Top of Exercise data

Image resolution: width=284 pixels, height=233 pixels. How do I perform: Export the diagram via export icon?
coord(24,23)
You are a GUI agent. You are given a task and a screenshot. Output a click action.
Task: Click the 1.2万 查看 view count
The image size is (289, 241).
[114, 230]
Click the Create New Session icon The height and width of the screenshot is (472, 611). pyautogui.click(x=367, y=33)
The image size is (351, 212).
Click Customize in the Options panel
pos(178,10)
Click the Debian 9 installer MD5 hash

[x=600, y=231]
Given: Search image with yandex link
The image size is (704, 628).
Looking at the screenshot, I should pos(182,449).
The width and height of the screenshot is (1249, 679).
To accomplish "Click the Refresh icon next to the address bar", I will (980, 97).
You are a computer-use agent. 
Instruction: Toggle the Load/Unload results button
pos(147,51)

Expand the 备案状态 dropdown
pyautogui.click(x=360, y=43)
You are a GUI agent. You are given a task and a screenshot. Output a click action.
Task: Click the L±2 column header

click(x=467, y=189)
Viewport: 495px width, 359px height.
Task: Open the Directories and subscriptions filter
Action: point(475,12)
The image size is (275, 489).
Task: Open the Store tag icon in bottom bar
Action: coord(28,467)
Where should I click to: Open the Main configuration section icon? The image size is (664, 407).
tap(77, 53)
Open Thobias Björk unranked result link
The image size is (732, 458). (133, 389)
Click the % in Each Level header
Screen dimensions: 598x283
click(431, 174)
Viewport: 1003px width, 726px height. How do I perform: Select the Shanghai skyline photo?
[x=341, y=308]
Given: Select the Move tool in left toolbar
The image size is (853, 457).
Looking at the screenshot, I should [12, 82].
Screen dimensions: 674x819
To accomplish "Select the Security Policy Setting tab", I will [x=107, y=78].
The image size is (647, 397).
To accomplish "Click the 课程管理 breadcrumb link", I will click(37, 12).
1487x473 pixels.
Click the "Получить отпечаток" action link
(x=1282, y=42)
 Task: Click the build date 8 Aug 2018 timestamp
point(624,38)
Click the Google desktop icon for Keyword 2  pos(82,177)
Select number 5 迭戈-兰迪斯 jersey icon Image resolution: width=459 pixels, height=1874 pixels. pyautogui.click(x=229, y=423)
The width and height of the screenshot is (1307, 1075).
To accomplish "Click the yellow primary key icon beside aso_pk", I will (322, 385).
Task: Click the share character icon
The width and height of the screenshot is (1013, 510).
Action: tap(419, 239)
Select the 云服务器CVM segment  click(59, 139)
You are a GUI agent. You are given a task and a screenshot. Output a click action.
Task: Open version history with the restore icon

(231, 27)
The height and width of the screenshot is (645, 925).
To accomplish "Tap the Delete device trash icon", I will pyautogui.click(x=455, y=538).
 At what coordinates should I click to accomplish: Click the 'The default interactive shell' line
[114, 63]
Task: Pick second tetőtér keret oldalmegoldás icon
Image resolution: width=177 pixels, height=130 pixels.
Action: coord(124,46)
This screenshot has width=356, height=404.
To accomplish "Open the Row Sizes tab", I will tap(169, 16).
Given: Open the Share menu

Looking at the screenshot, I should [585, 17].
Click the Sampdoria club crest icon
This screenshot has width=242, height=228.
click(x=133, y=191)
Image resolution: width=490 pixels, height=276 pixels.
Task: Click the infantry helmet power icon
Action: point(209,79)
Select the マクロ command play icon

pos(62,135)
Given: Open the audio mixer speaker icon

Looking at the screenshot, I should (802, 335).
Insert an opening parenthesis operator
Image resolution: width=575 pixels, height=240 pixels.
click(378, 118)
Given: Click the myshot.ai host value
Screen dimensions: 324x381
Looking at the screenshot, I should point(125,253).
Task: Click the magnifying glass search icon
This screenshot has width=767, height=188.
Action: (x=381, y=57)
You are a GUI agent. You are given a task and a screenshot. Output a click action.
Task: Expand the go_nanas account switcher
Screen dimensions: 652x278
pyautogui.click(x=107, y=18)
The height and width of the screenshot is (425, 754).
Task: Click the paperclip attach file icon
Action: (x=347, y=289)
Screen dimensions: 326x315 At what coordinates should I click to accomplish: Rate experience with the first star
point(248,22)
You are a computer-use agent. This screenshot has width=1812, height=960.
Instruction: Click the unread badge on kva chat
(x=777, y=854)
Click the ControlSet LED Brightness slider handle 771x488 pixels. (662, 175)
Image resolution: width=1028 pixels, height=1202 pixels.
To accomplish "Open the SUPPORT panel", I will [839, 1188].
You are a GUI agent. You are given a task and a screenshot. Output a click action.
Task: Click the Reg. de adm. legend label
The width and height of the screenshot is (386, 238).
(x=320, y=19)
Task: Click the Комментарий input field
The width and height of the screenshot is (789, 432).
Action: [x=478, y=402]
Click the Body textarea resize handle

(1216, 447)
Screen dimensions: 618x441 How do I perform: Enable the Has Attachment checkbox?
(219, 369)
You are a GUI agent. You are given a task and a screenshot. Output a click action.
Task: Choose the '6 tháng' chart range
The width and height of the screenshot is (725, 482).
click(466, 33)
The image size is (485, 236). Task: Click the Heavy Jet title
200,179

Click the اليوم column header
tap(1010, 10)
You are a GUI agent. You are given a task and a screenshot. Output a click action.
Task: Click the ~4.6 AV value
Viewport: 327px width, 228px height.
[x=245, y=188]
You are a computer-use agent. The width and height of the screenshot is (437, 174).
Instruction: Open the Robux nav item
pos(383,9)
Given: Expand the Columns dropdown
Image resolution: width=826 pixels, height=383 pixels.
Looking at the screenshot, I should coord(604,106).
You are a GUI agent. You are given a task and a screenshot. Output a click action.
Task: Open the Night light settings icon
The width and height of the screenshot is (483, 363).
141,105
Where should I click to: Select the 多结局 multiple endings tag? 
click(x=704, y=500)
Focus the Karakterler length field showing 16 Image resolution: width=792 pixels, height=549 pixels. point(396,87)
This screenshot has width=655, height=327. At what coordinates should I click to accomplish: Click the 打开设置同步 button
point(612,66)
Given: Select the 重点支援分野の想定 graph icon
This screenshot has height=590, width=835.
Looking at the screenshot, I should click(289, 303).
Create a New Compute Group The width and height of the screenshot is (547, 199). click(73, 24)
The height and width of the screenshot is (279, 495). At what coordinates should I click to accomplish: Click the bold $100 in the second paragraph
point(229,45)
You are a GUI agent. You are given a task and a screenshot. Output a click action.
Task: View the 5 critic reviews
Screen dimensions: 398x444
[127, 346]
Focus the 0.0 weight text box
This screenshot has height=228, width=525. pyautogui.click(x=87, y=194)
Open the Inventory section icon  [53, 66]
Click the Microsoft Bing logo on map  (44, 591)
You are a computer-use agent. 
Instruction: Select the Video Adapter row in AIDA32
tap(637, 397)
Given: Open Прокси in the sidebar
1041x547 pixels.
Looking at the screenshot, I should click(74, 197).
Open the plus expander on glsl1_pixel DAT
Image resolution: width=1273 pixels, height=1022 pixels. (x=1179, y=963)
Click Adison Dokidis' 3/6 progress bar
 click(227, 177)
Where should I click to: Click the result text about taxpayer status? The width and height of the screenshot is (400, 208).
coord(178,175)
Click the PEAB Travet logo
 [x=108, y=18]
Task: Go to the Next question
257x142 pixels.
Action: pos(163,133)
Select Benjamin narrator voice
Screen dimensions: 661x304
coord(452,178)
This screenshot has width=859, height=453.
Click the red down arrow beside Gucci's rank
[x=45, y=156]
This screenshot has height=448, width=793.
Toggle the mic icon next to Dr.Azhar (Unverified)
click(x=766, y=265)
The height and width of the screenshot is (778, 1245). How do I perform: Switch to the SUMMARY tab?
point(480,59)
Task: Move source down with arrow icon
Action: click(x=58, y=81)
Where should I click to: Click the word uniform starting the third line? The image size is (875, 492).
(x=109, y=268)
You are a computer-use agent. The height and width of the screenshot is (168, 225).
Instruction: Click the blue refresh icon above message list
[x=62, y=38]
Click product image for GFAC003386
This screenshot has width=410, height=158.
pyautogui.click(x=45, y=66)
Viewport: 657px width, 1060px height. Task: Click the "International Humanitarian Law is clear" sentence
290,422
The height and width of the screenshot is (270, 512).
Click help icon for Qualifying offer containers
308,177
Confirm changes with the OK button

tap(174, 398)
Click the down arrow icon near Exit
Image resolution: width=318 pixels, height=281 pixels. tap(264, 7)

Bottom of Exercise data

Your task: Nothing should be returned except the lines from the one containing "1041x547 pixels." through the last line of the data, each restated word for word.

Exercise result:
1041x547 pixels.
Looking at the screenshot, I should click(74, 197).
Open the plus expander on glsl1_pixel DAT
Image resolution: width=1273 pixels, height=1022 pixels. (x=1179, y=963)
Click Adison Dokidis' 3/6 progress bar
 click(227, 177)
Where should I click to: Click the result text about taxpayer status? The width and height of the screenshot is (400, 208).
coord(178,175)
Click the PEAB Travet logo
 [x=108, y=18]
Task: Go to the Next question
257x142 pixels.
Action: pos(163,133)
Select Benjamin narrator voice
Screen dimensions: 661x304
coord(452,178)
This screenshot has width=859, height=453.
Click the red down arrow beside Gucci's rank
[x=45, y=156]
This screenshot has height=448, width=793.
Toggle the mic icon next to Dr.Azhar (Unverified)
click(x=766, y=265)
The height and width of the screenshot is (778, 1245). How do I perform: Switch to the SUMMARY tab?
point(480,59)
Task: Move source down with arrow icon
Action: click(x=58, y=81)
Where should I click to: Click the word uniform starting the third line? The image size is (875, 492).
(x=109, y=268)
You are a computer-use agent. The height and width of the screenshot is (168, 225).
Instruction: Click the blue refresh icon above message list
[x=62, y=38]
Click product image for GFAC003386
This screenshot has width=410, height=158.
pyautogui.click(x=45, y=66)
Viewport: 657px width, 1060px height. Task: Click the "International Humanitarian Law is clear" sentence
290,422
The height and width of the screenshot is (270, 512).
Click help icon for Qualifying offer containers
308,177
Confirm changes with the OK button

tap(174, 398)
Click the down arrow icon near Exit
Image resolution: width=318 pixels, height=281 pixels. tap(264, 7)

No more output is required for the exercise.